In the 4th image, the camera captured an aspect of the droplet spray that wasn't visible to my eye in real time. I was surprised and elated to discover on examining the images after uploading them to my computer, that the droplets flung off from the surface of the water were prismatic, catching and refracting the sunlight during their different trajectories, producing a variety of colors. Since they were moving faster than the shutter speed, they appear as short, colored lines, rather than as pinpoints of refracted color ... somewhat similar to the star trails produced by long exposures in night sky photography.
The 5th and 6th images were captured a week later, using water that had been standing in a garden hose for some time, rather than from the tap in the house.

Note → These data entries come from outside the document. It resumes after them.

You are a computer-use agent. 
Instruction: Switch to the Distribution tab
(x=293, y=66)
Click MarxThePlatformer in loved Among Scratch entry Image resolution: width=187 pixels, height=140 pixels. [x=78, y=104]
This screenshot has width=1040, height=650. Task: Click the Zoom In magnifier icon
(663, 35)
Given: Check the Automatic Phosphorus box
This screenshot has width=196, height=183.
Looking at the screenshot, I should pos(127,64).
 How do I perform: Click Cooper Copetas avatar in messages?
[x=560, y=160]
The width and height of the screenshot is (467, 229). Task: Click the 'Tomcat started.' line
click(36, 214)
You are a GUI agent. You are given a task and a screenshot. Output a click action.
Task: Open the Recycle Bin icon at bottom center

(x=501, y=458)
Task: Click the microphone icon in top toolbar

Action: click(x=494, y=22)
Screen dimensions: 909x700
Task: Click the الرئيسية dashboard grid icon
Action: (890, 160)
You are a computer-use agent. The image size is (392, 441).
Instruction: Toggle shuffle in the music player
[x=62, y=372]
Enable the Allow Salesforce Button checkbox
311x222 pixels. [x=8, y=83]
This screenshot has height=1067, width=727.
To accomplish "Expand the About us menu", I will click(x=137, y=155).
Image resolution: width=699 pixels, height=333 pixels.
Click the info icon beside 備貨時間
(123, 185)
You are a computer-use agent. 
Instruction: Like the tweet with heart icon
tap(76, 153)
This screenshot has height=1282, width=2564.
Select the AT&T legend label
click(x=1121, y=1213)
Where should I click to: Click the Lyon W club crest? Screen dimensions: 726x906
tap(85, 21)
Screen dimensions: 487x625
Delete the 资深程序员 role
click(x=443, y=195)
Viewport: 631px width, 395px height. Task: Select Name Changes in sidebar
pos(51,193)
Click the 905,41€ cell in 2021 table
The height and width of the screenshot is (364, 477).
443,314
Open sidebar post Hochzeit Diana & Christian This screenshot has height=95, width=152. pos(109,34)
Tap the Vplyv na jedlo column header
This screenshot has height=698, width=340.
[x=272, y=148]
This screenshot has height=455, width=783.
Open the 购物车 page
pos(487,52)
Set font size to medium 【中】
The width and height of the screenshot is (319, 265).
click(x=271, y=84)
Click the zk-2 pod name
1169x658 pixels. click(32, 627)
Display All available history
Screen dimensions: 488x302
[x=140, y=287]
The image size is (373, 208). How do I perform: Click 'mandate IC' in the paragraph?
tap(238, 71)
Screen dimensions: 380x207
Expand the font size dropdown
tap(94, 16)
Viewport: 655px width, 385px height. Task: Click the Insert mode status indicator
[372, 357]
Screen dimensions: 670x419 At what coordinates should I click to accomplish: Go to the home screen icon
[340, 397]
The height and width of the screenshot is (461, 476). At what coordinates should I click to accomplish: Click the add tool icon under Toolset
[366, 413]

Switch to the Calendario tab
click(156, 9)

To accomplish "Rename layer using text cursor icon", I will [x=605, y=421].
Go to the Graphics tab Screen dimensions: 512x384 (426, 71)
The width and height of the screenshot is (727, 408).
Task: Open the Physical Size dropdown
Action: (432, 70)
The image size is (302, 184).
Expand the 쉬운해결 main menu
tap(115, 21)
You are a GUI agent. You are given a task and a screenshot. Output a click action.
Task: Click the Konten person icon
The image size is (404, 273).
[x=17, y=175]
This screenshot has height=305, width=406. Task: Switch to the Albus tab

I'm assuming that the water from the hose must have contained something from the hose that increased the water surface tension a bit, because the little bubbles of water floating on the surface didn't appear in the images from the previous session, when I'd used purer water in the bowl — interesting.
In looking at the images, with the sound vibrations being visibily transferred to, and transmitted through, the water, and at the reflection/s of the sun in both the still and turbulent waters, I was reminded of the Creation stories from many of the world's spiritual tradtions ... the Spirit/Breath of the Infinite moving on the surface of the Primordial Waters of Space, bringing Light out of Darkness, and Creation of Forms out of the Matrix of Chaos, through the power of Sound Vibration.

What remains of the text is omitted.